- PAGE TEXT
++++++++
Answer

**step1** Understanding the problem

The problem asks for the prime factorization of the number 980. Prime factorization means expressing the number as a product of its prime factors.

**step2** Finding the smallest prime factor

We start by dividing 980 by the smallest prime number, which is 2.
Since 980 is an even number (it ends in 0), it is divisible by 2.
$$980 \div 2 = 490$$

**step3** Continuing with prime factor 2

Now we consider 490. It is also an even number, so it is divisible by 2.
$$490 \div 2 = 245$$

**step4** Finding the next prime factor

Next, we consider 245. It is not an even number, so it is not divisible by 2.
We check for divisibility by the next prime number, 3. The sum of the digits of 245 is 2 + 4 + 5 = 11, which is not divisible by 3, so 245 is not divisible by 3.
We then check for divisibility by the next prime number, 5. Since 245 ends in 5, it is divisible by 5.
$$245 \div 5 = 49$$

**step5** Finding the remaining prime factors

Now we consider 49. It does not end in 0 or 5, so it is not divisible by 5.
We check for divisibility by the next prime number, 7. We know that 49 is a product of 7.
$$49 \div 7 = 7$$

**step6** Identifying all prime factors

The last number obtained is 7, which is a prime number.
So, the prime factors of 980 are 2, 2, 5, 7, and 7.

**step7** Writing the prime factorization

The prime factorization of 980 is the product of all these prime factors.
$$980 = 2 \times 2 \times 5 \times 7 \times 7$$
This can be written in a more compact form using exponents:
$$980 = 2^2 \times 5^1 \times 7^2$$
++++++++
- SHORT EXERCISE A
Reproduce the factorization walkthrough in full, with every line unchanged.
The factorization walkthrough has no connection to the records.

(Rows of pointing data)
++++++++
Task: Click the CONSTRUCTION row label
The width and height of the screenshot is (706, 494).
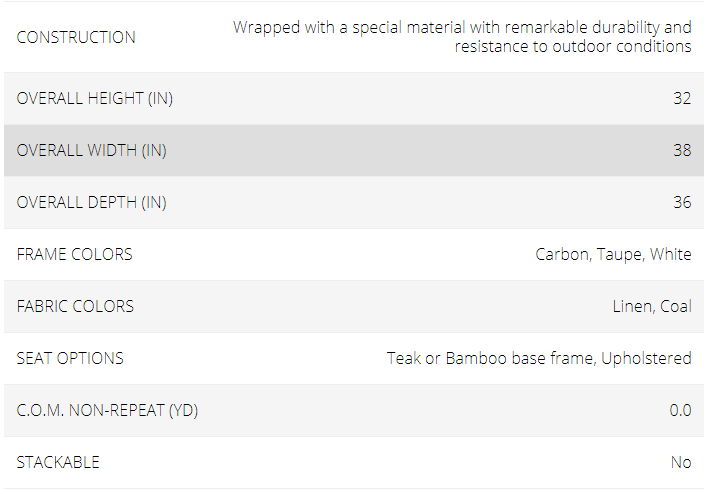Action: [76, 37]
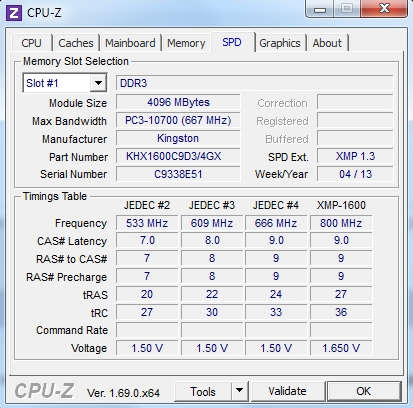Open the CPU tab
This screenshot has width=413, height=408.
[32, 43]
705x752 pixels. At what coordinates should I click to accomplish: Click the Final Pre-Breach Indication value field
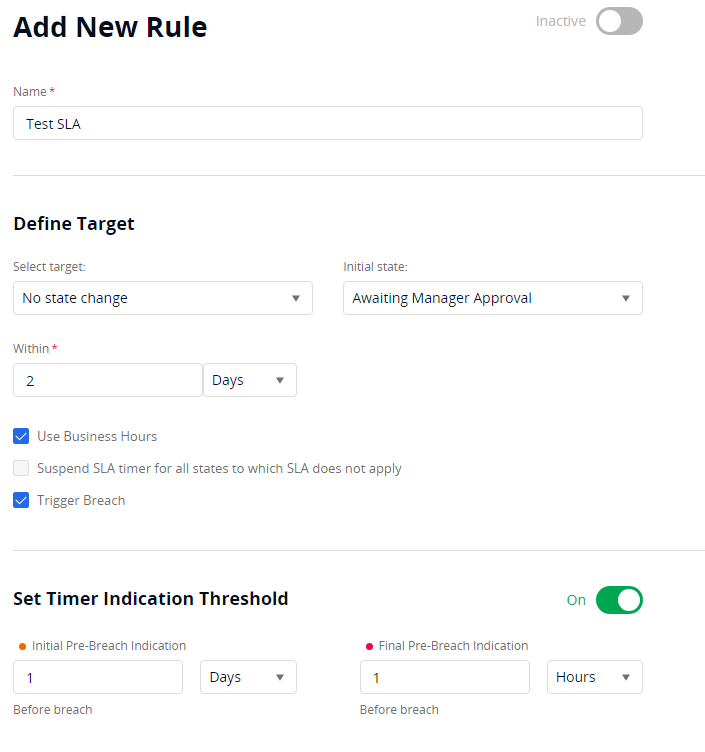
++++++++
- SHORT EXERCISE B
Write out every line of the records as it stands, omitting the pictures.

- RESPONSE A
Answer

**step1** Understanding the problem

The problem asks for the prime factorization of the number 980. Prime factorization means expressing the number as a product of its prime factors.

**step2** Finding the smallest prime factor

We start by dividing 980 by the smallest prime number, which is 2.
Since 980 is an even number (it ends in 0), it is divisible by 2.
$$980 \div 2 = 490$$

**step3** Continuing with prime factor 2

Now we consider 490. It is also an even number, so it is divisible by 2.
$$490 \div 2 = 245$$

**step4** Finding the next prime factor

Next, we consider 245. It is not an even number, so it is not divisible by 2.
We check for divisibility by the next prime number, 3. The sum of the digits of 245 is 2 + 4 + 5 = 11, which is not divisible by 3, so 245 is not divisible by 3.
We then check for divisibility by the next prime number, 5. Since 245 ends in 5, it is divisible by 5.
$$245 \div 5 = 49$$

**step5** Finding the remaining prime factors

Now we consider 49. It does not end in 0 or 5, so it is not divisible by 5.
We check for divisibility by the next prime number, 7. We know that 49 is a product of 7.
$$49 \div 7 = 7$$

**step6** Identifying all prime factors

The last number obtained is 7, which is a prime number.
So, the prime factors of 980 are 2, 2, 5, 7, and 7.

**step7** Writing the prime factorization

The prime factorization of 980 is the product of all these prime factors.
$$980 = 2 \times 2 \times 5 \times 7 \times 7$$
This can be written in a more compact form using exponents:
$$980 = 2^2 \times 5^1 \times 7^2$$

- RESPONSE B
Task: Click the CONSTRUCTION row label
The width and height of the screenshot is (706, 494).
Action: [76, 37]
Open the CPU tab
This screenshot has width=413, height=408.
[32, 43]
705x752 pixels. At what coordinates should I click to accomplish: Click the Final Pre-Breach Indication value field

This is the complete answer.